## DOCUMENT PASSAGE:
■ ■ ■ ■

Patent Document 1 describes how the side parts that cover the periphery of the decorated cake and the decorative parts that are placed on the top of the cake are each made in a separate mold, and then attached to the sponge cake after being removed from the mold. However, it is highly questionable whether parts made of whipped cream that is still frozen can be securely attached to the sponge cake. Even if it were possible to attach them, it would be necessary to remove each part from the mold and attach them to the sponge cake, which would be quite a lot of work.

The present invention was conceived from a different perspective than the invention described in Patent Document 1, and aims to produce confectioneries of various shapes using a cream-based molded body as the main ingredient, and to make it easy to carry out the work required for such production.

In the present invention, a confectionery mold is used that is formed by connecting multiple cold-resistant and flexible molds, and has a cavity in a shape corresponding to the confectionery to be produced, a wall surrounding the cavity, and an injection port communicating with the cavity. The molds that make up this confectionery mold may all be concave, or may have a configuration that includes concave and convex shapes. There may also be a configuration in which three or more molds are connected together.

In the present invention, the confectionery molds are first separated, and at least one of the molds is filled with a paste-like edible material (such as chocolate, jam, bean paste, etc.) at one or more predetermined locations on the inner surface of the mold. Once this filling is complete, the molds are connected to form the confectionery mold of the above-mentioned form, and a cream-like material having a network structure containing air bubbles and a different color from the edible material is poured into the cavity of the confectionery mold from the filling port, thereby bringing the cream-like material into contact with the edible material previously filled. The confectionery mold after the cream-like material has been poured is then frozen or refrigerated to harden the cream-like material and edible material and bind them together, and the combined body is removed from the confectionery mold. Upon removal, the confectionery is complete.

■ ■ ■ ■

## PROMPT:
Answer these questions about the passage on confectionery molds:
(a) Which paste-like edible materials does the passage give as examples?
(b) Besides a cavity shaped like the confectionery to be produced, what two other features does the confectionery mold have?
(c) What is done to the confectionery mold after the cream-like material has been poured in, and for what purpose?

Entries from a dataset:
■ ■ ■ ■

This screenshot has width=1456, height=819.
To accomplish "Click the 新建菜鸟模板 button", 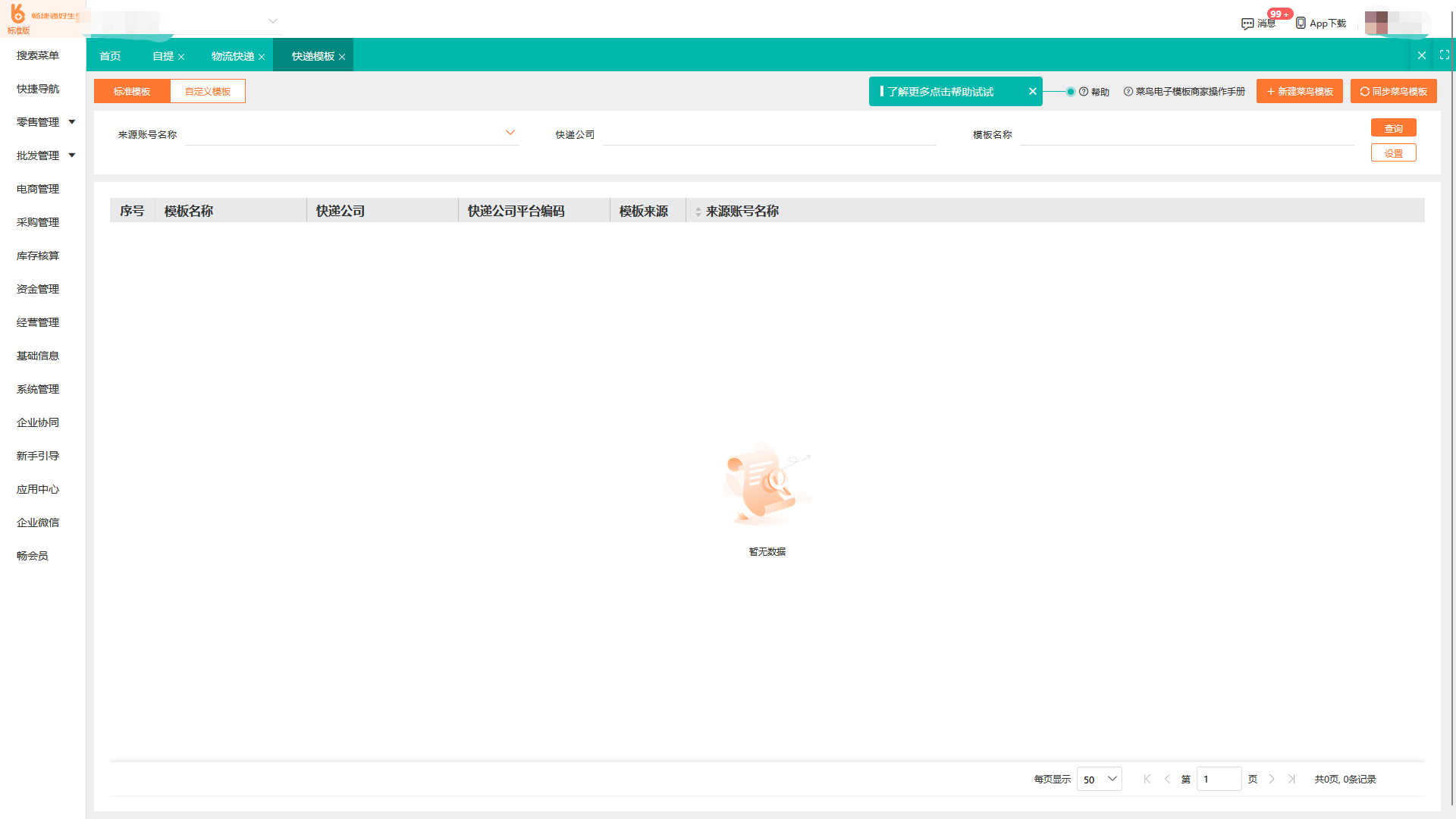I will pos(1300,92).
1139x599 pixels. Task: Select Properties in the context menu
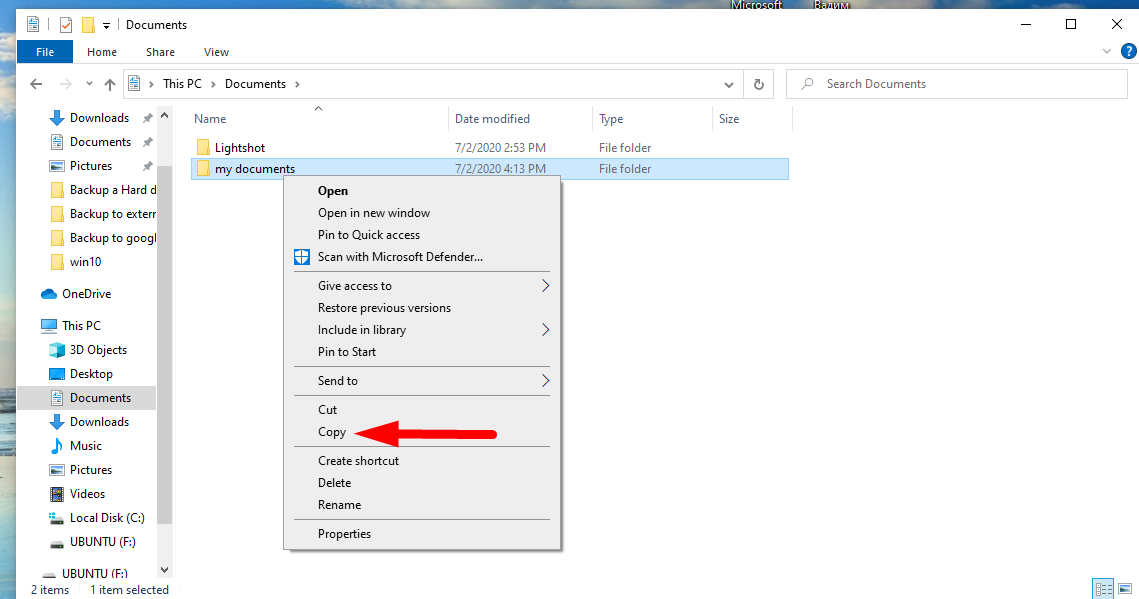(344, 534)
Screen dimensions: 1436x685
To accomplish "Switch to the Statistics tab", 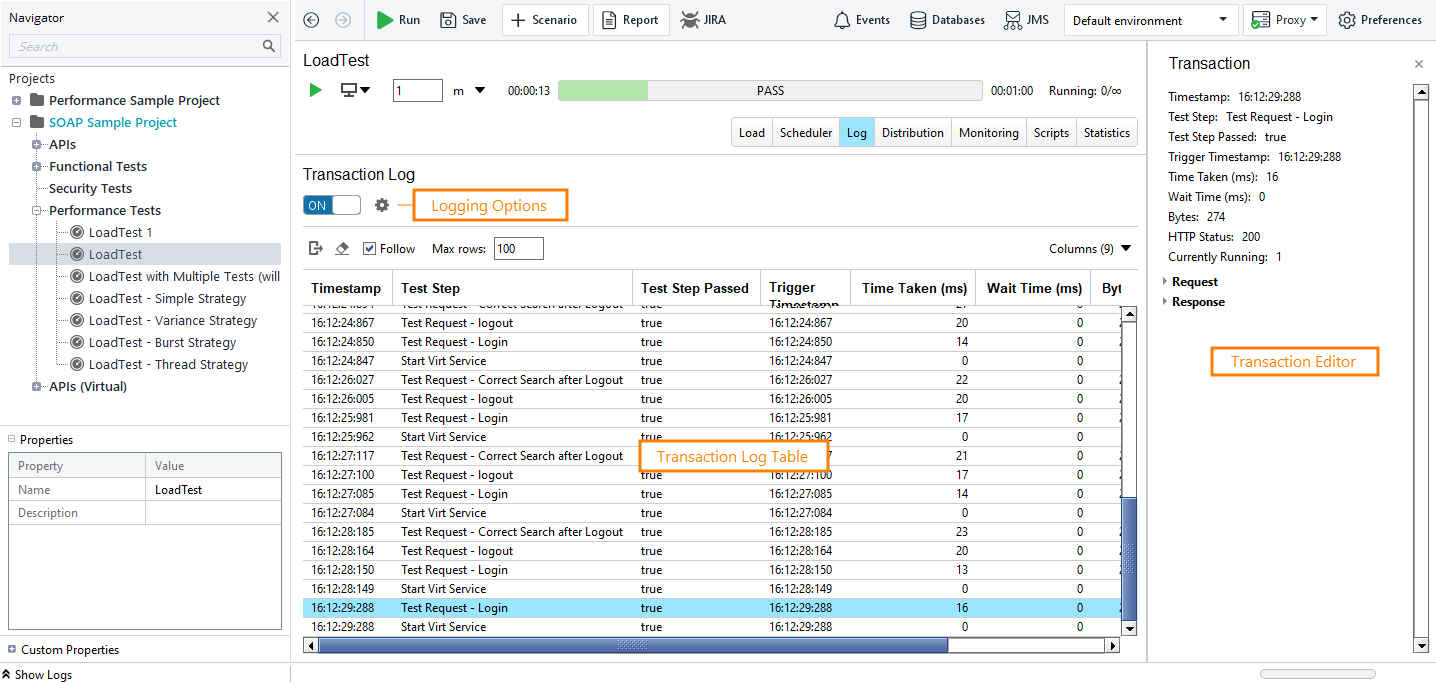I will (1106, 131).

■ ■ ■ ■

## FINISHED EXERCISE:
(a) Chocolate, jam, and bean paste.
(b) A wall surrounding the cavity and an injection port communicating with the cavity.
(c) It is frozen or refrigerated to harden the cream-like material and the edible material and bind them together.